Celebrity Preacher – Ryrie, Scofield, MacArthur, Jeremiah
I would recommend against all of these for various theological reasons, but I’d also recommend against any single author study Bible. The biggest benefit of study Bibles is that you get commentary notes and articles from many people (usually over 50), many of whom have expertise in various subject throughout the Bible. You will miss something as one person cannot be an expert in the Ancient Near East, Hebrew Poetry, Greek Culture, etc. Now, most of these preachers are going to consult commentaries they way they do to prep for sermons, but it isn’t quite the same. It is for this reason that you are also going to get the most narrow theological stance and least amount of Biblical understanding. I would recommend against getting one of these, unless you already have a few and then agree almost completely with on of their stances.
Not actually study Bibles – Systematic Theology, Creeds and Confessions, ‘patriot’, most Devotional
There are a few options sold under the ‘Study Bible’ heading that aren’t really study Bibles. This is neither good nor bad, they are just marketed incorrectly. When I say the Systematic Theology one, I was expecting similar to the ‘topical’ above – short but solid study notes, and a focus on theology. Instead, it is a regular Bible with about 30 articles about theology. Kind of cool, if you looking for a regular reader and want some articles, but probably not the most economical option. This is the same with the Creeds and Confessions, which is a regular bible with various creeds and Reformed confessions as an index. For some reason, ‘Good Bless the USA’ and fake articles about American history were put into a Bible, this should certainly be avoided, for myriad reasons other than the lack of study notes. Similarly, when devotionals or popular Christian self-help books become best sellers, they often merge their daily devotions or summaries of the books into a Bible. Again, no study notes or intros, so this isn’t really marketed correctly.
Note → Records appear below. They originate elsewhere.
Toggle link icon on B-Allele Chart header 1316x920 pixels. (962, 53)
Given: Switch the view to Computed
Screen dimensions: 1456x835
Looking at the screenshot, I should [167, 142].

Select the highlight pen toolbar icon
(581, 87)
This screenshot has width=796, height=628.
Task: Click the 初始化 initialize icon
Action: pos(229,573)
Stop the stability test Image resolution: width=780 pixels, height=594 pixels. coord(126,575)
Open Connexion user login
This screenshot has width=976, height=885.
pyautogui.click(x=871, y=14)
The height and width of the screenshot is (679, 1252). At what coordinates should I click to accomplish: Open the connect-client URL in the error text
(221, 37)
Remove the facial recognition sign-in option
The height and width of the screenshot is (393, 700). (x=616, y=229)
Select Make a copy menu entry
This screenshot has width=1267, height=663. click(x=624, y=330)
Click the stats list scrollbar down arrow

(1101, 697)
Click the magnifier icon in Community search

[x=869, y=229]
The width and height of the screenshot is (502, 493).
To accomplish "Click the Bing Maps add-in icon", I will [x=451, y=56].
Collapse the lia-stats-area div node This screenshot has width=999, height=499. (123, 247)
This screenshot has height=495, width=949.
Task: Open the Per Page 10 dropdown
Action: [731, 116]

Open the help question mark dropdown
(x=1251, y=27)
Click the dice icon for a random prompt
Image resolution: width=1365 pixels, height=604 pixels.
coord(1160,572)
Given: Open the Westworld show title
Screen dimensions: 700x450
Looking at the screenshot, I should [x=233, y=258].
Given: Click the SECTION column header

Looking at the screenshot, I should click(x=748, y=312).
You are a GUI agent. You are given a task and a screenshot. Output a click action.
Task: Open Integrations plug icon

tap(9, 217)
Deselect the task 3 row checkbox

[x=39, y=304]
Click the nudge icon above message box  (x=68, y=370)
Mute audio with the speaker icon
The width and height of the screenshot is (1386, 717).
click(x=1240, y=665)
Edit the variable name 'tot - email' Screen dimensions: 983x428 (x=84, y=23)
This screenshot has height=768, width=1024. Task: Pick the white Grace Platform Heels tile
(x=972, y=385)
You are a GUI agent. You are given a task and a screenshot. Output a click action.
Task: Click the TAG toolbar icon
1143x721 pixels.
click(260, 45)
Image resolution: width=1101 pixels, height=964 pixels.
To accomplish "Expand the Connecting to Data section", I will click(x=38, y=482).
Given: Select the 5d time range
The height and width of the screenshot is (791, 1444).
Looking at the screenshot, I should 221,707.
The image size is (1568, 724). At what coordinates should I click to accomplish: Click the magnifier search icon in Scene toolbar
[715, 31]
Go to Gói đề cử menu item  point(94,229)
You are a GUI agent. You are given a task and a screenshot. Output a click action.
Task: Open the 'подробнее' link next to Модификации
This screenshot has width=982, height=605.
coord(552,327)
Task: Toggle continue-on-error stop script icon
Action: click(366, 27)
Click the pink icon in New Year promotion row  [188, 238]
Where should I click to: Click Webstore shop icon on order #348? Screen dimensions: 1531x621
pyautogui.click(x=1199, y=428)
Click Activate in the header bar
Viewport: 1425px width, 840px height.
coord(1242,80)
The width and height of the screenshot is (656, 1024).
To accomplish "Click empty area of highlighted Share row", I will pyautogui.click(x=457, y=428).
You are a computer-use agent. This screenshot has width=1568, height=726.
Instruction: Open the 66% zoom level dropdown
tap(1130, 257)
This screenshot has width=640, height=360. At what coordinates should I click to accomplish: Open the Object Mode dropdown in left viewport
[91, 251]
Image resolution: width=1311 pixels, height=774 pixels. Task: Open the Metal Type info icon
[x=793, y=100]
Finally, the Sportsman Bible (kind of my list, awaiting a better translation) doesn’t even offer articles (related to the Bible, there are, however, ones on treestand safety), but is waterproof and floats, which is cool, but not helpful for study.
I’ll wrap up with a few helpful tips in deciding what you may want to pick: first, make sure it is a good translation and one you like, most studies are licensed to publishers, which are also the licenses holders or partners with the study Bible; second actually pick up the book and look through the pages (or use the view in your browser) and get an idea of the extent of the notes, is it too little that you fear it might not be helpful or too many that may be overwhelming; finally and probably most helpful, most have an about the series section (usually three to five pages), read it and see if that is your focus and what you want out of a study Bible.